Divine Conspiracy 1

Dallas Willard begins The Divine Conspiracy with a story about a jet fighter that crashed.  The pilot was flying upside-down without knowing it, and when she made an ascent maneuver the plane flew into the ground.

He uses this image throughout the first chapter:  a world where things are upside-down, but no one realizes it.  A lack of meaning and coherence aflicts us.

The mantle of intellectual meaninglessness shrouds every aspect of our common life.  Events, things, and ‘information’ flood over us, overwhelming us, disorienting us with threats and possibilities we for the most part have no idea what to do about.

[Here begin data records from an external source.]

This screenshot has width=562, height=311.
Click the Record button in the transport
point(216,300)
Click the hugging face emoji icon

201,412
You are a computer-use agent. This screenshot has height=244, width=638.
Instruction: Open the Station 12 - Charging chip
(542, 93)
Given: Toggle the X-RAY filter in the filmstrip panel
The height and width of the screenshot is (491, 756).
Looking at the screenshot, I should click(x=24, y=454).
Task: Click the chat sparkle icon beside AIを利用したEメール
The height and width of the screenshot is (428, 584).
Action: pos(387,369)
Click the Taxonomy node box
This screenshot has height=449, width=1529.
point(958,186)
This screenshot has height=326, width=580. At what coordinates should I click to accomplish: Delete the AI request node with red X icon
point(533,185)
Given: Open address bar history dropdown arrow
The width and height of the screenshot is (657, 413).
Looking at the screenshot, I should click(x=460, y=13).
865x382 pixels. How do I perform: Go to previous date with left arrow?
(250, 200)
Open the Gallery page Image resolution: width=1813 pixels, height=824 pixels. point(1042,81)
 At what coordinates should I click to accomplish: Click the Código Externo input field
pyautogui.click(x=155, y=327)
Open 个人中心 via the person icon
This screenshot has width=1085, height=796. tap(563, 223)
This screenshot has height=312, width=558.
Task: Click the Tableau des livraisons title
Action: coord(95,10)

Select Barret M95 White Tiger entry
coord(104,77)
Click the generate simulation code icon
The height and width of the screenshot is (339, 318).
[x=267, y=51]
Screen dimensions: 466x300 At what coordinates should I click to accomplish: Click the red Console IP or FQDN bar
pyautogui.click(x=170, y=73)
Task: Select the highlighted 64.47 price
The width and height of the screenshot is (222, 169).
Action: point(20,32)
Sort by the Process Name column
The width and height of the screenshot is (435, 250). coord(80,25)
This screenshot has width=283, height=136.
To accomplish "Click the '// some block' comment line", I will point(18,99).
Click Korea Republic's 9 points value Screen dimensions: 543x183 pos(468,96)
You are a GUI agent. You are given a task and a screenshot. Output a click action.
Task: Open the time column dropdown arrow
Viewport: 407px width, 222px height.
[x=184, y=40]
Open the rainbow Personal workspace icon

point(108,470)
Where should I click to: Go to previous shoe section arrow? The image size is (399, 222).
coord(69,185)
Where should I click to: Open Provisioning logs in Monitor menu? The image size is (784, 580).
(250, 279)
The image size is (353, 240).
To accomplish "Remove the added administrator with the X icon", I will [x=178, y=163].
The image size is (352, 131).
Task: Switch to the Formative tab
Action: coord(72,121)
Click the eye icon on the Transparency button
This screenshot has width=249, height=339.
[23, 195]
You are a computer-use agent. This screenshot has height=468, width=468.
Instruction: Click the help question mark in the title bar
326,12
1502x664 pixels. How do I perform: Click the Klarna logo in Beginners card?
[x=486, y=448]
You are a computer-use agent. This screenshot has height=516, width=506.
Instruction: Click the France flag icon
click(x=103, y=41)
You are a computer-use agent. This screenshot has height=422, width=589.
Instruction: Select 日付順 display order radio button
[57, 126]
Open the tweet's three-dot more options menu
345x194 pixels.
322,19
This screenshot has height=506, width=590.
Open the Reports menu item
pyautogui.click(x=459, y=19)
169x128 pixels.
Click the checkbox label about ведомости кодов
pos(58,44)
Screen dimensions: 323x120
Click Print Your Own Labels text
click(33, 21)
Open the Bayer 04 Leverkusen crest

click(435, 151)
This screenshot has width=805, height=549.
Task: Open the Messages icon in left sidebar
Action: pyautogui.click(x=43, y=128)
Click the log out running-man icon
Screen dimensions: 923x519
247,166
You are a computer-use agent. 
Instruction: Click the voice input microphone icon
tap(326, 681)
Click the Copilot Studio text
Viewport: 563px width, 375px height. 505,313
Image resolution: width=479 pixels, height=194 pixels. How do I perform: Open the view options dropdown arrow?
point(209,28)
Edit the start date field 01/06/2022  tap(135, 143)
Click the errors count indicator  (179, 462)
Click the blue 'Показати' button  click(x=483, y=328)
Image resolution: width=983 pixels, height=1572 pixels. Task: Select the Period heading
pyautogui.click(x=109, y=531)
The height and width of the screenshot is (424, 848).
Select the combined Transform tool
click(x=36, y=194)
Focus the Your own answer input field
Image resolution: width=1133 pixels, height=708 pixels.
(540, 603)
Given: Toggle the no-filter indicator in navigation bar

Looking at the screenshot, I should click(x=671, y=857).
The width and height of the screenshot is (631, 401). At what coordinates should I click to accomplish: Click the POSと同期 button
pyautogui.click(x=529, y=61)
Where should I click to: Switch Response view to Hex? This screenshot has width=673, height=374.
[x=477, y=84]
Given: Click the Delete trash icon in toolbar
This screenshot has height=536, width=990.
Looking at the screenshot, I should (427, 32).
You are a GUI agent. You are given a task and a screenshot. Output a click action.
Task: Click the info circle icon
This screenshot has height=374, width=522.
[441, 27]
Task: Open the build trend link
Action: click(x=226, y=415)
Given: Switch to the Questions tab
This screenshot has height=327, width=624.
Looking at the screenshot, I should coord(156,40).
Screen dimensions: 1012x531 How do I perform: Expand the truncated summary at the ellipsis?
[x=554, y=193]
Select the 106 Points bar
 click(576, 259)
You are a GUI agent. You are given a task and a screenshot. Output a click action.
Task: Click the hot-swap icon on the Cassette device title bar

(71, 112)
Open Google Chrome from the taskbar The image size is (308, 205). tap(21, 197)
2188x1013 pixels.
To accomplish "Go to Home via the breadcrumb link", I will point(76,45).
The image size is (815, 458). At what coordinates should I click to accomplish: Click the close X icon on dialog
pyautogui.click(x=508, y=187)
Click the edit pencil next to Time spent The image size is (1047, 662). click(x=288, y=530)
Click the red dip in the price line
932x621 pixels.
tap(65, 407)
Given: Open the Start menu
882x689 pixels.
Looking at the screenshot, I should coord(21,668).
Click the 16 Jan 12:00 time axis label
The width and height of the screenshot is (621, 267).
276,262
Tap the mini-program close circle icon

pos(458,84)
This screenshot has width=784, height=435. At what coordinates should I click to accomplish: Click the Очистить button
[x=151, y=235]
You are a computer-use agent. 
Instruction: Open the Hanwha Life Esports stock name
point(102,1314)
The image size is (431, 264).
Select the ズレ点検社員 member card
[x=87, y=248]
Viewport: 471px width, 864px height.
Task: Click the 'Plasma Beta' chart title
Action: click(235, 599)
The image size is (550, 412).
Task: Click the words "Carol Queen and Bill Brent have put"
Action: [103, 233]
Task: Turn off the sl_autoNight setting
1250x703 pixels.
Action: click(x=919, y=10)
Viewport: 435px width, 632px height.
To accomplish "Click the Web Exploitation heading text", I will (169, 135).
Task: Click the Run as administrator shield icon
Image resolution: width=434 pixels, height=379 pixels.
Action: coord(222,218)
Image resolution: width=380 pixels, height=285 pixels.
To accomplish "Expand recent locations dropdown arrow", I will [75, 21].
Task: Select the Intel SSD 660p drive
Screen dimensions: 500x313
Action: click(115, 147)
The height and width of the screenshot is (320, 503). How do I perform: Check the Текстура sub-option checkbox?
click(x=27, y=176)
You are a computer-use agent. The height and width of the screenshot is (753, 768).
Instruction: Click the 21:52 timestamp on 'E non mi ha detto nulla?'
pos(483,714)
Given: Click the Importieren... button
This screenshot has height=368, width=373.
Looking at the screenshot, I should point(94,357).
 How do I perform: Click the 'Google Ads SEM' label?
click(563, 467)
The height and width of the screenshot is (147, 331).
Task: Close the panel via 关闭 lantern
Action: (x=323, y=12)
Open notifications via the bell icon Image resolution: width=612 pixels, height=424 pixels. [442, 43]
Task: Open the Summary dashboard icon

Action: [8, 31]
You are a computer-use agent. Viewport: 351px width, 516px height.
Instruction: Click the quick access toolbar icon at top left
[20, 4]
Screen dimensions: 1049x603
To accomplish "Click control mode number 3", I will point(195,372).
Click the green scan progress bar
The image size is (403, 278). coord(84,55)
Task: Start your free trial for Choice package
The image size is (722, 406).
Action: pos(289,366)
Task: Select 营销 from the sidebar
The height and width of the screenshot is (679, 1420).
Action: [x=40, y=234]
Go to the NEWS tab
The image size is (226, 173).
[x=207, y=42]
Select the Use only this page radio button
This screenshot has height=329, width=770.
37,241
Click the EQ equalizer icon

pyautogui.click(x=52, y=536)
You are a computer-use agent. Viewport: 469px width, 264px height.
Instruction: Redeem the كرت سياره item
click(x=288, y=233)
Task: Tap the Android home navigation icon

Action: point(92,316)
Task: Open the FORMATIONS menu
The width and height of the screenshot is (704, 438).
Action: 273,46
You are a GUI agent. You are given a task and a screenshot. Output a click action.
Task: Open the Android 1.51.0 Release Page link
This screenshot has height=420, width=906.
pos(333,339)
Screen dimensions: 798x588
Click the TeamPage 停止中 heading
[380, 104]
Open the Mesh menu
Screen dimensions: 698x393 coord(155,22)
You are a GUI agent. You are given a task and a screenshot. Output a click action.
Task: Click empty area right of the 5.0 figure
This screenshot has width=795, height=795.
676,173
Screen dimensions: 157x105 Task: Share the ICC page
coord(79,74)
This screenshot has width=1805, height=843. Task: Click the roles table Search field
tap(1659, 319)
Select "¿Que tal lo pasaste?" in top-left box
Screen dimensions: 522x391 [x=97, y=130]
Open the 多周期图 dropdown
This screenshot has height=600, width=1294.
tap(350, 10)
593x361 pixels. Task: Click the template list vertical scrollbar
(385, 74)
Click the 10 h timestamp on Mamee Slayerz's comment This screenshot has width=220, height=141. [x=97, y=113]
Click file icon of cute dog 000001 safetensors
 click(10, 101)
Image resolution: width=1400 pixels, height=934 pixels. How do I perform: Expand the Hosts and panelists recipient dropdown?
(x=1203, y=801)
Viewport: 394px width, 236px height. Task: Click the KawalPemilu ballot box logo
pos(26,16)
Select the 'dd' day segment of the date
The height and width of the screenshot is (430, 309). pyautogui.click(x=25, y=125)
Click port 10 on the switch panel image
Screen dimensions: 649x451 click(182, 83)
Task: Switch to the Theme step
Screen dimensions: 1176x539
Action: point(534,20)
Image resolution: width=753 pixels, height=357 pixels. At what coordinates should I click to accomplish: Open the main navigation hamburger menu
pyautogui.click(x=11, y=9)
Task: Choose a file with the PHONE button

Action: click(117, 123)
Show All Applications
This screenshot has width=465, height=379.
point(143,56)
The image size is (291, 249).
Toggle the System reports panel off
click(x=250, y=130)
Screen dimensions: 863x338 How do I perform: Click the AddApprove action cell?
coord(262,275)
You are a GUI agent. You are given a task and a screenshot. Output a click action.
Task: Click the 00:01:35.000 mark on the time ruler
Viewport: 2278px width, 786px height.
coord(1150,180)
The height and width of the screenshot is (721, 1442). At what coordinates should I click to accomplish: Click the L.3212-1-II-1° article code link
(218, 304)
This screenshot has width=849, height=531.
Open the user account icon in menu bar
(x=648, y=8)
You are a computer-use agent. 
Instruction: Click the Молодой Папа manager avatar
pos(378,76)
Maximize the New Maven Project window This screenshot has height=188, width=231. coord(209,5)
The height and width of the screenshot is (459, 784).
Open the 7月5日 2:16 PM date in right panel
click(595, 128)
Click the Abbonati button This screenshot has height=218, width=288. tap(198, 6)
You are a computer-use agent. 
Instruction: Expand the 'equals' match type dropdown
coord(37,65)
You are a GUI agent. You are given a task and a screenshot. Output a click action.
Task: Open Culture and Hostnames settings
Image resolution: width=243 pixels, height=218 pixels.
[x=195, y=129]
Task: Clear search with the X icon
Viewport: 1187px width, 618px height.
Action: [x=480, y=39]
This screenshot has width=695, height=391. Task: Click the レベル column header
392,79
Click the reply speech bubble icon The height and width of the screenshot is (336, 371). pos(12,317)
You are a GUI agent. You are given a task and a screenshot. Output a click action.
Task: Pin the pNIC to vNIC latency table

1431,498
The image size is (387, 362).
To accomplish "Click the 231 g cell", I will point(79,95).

He tells a story about a young woman who went to Harvard.  Because her family was limited in income, she cleaned student’s rooms at the college to support herself; frequently the other students derided her.  Eventually she left Harvard for another school.  Willard notes the students who treated this woman in such a shameful way were the same ones attending classes on ethics — they learned about different ethical systems, but they didn’t learn to be better human beings.

Rootless, disoriented human beings can turn right-side up by orienting themselves to Jesus, in whom they see God’s activity in the world.

Jesus’ enduring relevance is based on his historically proven ability to speak to, to heal and empower the individual human condition.  He matters because of what he brought and still brings to ordinary human beings, living their ordinary lives and coping daily with their surroundings.  He promises wholeness for their lives.  In sharing our weakness he gives us strength and imparts through his companionship a life that has the quality of eternity… Suddenly [we] are flying right-side up, in a world that makes sense.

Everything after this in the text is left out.